Friday, November 25, 2011

After Turkey Day Traditions

Black Friday.

For some it is the official beginning to the Christmas Season. A true shopping orgy of cosmic proportions.

It is an unofficial holiday of its own--one where those of us lucky enough to be able to set our own leave schedules can take the day after Thanksgiving and create a four-day weekend.

We transition from a holiday born of sharing the abundance of the harvest with our neighbors into one where the early bird gets the good deal and all-out sales and shopping warfare is practiced.

I am up early today, enjoying the afterglow of a solid Ravens victory last night and watching the women of the house prepare to set out in their vehicles to risk life and finances in search of the best deals on things they don't even knoww they want or need, yet.

Perhaps Black Friday is a social event. A sub-culture of its own created by retailers to separate normally rational people from their hard earned and over-taxed money.

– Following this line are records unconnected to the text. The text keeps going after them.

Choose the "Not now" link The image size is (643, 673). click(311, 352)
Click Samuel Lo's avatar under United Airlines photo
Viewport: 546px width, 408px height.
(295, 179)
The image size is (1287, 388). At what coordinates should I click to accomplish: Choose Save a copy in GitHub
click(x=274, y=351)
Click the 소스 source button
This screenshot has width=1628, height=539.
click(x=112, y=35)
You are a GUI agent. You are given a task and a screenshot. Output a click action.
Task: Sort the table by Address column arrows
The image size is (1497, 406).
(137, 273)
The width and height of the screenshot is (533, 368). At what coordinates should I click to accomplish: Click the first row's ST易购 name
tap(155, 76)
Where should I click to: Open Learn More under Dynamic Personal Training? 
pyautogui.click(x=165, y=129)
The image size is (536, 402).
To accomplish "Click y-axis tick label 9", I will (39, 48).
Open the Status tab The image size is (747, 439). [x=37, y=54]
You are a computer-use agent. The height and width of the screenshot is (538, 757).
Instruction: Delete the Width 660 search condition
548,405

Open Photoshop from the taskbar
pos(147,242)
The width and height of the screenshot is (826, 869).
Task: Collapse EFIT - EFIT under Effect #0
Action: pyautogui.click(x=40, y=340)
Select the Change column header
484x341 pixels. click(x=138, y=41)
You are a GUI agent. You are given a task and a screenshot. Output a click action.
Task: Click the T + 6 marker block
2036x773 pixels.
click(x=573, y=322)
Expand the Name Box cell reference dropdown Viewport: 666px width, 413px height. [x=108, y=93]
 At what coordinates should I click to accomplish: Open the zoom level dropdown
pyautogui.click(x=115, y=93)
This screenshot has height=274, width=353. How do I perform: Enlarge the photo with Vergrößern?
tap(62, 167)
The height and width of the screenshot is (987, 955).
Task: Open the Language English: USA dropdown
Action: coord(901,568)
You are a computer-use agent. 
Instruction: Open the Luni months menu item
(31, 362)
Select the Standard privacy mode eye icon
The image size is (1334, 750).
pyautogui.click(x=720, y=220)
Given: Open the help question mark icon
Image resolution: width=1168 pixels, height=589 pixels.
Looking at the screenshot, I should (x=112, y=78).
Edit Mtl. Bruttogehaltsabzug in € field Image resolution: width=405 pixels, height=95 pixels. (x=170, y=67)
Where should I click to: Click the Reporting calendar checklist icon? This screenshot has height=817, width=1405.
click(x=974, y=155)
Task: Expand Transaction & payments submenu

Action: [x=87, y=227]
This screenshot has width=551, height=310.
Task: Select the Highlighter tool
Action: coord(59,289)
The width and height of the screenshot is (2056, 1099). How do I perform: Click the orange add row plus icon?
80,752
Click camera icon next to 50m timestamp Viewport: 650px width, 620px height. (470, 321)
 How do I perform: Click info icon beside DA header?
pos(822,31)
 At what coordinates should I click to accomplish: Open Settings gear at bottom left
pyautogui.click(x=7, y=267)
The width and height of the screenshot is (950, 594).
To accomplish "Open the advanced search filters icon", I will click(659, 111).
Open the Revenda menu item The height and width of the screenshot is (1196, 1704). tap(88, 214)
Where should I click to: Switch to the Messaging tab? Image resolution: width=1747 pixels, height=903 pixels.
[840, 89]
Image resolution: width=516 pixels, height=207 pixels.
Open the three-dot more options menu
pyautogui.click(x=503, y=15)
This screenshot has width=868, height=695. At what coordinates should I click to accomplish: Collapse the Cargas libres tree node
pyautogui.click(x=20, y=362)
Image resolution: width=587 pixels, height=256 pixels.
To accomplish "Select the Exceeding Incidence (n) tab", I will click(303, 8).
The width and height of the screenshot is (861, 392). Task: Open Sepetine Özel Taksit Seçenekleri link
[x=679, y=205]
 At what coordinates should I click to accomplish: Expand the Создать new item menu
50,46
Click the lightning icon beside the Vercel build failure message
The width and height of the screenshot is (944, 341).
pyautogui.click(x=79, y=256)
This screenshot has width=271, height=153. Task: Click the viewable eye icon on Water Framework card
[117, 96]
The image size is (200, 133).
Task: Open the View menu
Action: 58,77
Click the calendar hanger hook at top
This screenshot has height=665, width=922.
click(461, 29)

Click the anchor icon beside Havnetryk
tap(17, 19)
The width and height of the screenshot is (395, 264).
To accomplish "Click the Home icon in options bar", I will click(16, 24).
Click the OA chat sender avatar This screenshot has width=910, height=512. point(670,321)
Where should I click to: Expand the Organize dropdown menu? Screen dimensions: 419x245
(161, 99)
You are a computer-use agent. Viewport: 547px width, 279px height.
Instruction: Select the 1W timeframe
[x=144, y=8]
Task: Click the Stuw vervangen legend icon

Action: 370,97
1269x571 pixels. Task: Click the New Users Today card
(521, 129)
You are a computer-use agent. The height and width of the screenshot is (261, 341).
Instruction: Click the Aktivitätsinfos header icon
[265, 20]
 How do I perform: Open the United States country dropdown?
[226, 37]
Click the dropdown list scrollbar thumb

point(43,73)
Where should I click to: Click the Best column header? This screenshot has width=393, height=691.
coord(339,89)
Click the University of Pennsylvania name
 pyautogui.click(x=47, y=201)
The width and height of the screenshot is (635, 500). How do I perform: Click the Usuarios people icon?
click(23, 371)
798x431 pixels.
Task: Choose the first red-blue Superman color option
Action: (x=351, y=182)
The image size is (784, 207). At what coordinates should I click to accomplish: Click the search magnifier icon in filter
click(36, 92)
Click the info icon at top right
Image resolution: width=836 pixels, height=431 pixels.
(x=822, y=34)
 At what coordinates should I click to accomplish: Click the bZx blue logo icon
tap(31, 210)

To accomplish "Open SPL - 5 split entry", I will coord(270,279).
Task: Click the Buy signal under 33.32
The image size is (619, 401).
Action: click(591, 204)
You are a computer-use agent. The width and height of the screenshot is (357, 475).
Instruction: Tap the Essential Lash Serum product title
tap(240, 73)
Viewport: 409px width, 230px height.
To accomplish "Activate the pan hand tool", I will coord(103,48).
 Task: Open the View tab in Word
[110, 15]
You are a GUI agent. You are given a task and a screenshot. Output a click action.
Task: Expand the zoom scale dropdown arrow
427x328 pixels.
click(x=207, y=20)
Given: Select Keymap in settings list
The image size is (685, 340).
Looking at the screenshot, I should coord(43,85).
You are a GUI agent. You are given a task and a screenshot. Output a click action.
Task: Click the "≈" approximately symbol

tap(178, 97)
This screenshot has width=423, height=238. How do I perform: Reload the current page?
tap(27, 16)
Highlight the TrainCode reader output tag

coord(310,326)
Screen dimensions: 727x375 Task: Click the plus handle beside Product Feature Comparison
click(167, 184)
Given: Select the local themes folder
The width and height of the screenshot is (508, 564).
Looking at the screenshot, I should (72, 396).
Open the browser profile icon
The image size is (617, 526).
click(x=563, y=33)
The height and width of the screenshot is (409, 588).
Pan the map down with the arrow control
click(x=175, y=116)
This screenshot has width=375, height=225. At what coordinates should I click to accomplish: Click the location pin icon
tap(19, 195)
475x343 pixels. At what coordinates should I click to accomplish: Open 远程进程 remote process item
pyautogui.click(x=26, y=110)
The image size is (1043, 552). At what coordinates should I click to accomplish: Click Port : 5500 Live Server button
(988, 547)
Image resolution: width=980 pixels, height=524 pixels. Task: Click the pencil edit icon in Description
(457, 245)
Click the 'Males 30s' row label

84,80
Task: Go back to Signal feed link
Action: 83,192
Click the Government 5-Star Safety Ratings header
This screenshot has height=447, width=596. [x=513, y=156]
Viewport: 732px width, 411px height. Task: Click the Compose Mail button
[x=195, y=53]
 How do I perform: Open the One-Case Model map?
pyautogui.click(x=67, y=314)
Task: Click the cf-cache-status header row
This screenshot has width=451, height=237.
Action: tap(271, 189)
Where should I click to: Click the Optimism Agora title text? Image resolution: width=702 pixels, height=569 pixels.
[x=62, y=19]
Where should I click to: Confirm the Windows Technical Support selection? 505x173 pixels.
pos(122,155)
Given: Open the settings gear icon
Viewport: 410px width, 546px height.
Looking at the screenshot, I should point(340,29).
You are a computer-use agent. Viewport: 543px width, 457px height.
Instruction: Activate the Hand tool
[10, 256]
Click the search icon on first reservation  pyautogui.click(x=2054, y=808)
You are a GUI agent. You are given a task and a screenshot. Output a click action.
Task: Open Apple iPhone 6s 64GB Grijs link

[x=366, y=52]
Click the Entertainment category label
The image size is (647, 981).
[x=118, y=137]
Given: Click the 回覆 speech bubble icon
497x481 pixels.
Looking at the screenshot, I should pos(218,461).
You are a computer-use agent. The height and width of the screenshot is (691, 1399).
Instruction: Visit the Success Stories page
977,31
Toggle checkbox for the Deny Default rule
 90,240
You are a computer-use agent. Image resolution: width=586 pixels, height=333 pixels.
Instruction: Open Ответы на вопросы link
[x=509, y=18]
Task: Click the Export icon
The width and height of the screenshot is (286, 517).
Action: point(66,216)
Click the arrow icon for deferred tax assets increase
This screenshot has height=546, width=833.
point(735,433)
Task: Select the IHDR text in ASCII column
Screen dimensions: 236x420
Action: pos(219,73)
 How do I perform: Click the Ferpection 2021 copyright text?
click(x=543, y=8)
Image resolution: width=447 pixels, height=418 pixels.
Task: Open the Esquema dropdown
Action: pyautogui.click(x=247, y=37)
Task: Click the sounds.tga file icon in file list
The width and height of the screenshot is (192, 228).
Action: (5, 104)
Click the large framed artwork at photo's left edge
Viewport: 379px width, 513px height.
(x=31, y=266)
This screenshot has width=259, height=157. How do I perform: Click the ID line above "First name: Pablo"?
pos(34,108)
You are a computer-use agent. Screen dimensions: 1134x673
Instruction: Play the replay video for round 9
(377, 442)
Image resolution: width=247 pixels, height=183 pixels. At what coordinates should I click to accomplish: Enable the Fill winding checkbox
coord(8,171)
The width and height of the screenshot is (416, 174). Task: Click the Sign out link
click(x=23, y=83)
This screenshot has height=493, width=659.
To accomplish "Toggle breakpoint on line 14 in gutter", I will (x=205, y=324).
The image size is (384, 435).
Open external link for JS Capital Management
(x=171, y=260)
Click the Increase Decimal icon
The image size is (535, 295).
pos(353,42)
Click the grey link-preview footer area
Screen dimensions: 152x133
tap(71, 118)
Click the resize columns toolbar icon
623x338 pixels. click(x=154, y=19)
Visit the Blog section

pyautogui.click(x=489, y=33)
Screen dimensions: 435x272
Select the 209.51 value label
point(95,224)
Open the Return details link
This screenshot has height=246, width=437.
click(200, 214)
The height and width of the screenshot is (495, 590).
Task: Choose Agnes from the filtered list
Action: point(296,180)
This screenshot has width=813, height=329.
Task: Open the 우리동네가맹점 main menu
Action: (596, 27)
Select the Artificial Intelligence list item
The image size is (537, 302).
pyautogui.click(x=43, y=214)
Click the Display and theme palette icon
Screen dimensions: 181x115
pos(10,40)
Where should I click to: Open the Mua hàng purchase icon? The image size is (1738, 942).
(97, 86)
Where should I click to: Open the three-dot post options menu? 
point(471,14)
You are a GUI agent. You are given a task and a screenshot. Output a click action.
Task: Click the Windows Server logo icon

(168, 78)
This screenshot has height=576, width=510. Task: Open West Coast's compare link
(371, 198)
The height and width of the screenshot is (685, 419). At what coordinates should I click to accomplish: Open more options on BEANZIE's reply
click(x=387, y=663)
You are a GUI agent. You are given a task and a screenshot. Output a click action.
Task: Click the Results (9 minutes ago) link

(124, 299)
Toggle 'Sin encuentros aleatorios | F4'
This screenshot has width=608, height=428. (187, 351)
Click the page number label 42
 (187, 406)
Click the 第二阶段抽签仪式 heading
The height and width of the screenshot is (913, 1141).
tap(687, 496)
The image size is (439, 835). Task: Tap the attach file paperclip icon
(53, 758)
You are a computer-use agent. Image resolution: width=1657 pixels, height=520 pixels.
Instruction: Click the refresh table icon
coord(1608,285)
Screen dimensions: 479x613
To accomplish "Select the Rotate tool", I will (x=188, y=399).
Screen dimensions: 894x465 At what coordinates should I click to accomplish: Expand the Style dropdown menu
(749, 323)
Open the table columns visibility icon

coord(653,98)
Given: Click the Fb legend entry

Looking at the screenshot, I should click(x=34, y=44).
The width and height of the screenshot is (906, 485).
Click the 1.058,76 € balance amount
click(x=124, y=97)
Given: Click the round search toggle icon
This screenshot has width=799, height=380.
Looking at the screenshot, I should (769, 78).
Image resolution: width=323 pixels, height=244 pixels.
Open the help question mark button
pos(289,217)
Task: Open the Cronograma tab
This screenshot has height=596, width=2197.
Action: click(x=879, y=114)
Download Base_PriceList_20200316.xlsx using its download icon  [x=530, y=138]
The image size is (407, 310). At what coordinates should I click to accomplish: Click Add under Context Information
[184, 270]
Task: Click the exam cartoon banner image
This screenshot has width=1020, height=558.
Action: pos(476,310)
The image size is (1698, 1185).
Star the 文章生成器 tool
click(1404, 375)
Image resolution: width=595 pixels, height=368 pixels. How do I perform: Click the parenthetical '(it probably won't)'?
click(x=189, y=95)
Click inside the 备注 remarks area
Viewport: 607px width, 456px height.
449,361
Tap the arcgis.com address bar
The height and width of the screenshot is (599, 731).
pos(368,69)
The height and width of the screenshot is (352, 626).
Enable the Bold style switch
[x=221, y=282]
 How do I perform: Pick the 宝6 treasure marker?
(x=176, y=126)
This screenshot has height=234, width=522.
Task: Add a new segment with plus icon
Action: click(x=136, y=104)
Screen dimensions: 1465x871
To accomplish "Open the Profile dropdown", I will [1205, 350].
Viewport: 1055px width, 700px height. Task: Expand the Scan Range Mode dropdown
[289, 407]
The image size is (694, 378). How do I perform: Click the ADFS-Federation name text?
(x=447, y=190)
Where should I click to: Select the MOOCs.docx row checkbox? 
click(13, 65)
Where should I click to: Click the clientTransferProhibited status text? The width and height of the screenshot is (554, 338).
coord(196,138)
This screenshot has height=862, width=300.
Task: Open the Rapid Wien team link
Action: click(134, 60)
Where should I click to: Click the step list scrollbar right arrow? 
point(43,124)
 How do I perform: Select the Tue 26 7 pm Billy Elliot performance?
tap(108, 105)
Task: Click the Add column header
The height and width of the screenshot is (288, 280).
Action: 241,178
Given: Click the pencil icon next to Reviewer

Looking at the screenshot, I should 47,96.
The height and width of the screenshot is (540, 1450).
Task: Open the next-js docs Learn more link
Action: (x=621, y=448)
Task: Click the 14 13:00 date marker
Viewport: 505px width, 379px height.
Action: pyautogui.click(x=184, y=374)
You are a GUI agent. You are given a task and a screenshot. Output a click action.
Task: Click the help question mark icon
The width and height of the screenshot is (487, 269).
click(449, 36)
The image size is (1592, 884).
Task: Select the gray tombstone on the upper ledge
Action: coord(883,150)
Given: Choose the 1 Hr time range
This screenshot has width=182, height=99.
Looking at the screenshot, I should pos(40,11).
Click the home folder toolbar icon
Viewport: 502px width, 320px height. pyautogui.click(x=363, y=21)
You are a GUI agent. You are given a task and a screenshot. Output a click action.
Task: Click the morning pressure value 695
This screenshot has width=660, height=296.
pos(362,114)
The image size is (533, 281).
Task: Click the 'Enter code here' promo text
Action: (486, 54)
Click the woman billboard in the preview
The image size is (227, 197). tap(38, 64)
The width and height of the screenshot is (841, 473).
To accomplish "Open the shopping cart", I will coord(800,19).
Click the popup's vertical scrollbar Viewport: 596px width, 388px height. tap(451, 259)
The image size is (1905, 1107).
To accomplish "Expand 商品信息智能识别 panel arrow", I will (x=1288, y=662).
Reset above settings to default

Of course the alternate view to shopping is what the guys of the family do--Axis and Allies Friday. The guys in our family gather together on Black Friday to play recreations of WWII--either the whole war or the Pacific or European theaters. It is something we have been doing for many years, and although we are significantly smaller in number this year--with one guy in Guam (Jimmy), one working (Patrick), and one out of town visiting his in-laws (Jeremy), the game goes on. Ethan will soon be old enough to carry the hopes of a World War II nation on his shoulders.

Th best part of Axis and Allies Friday is not necessarily the game itself, but the left overs from the feast of the day before.

I hear day old fruit salad calling to me even now, early in the morning.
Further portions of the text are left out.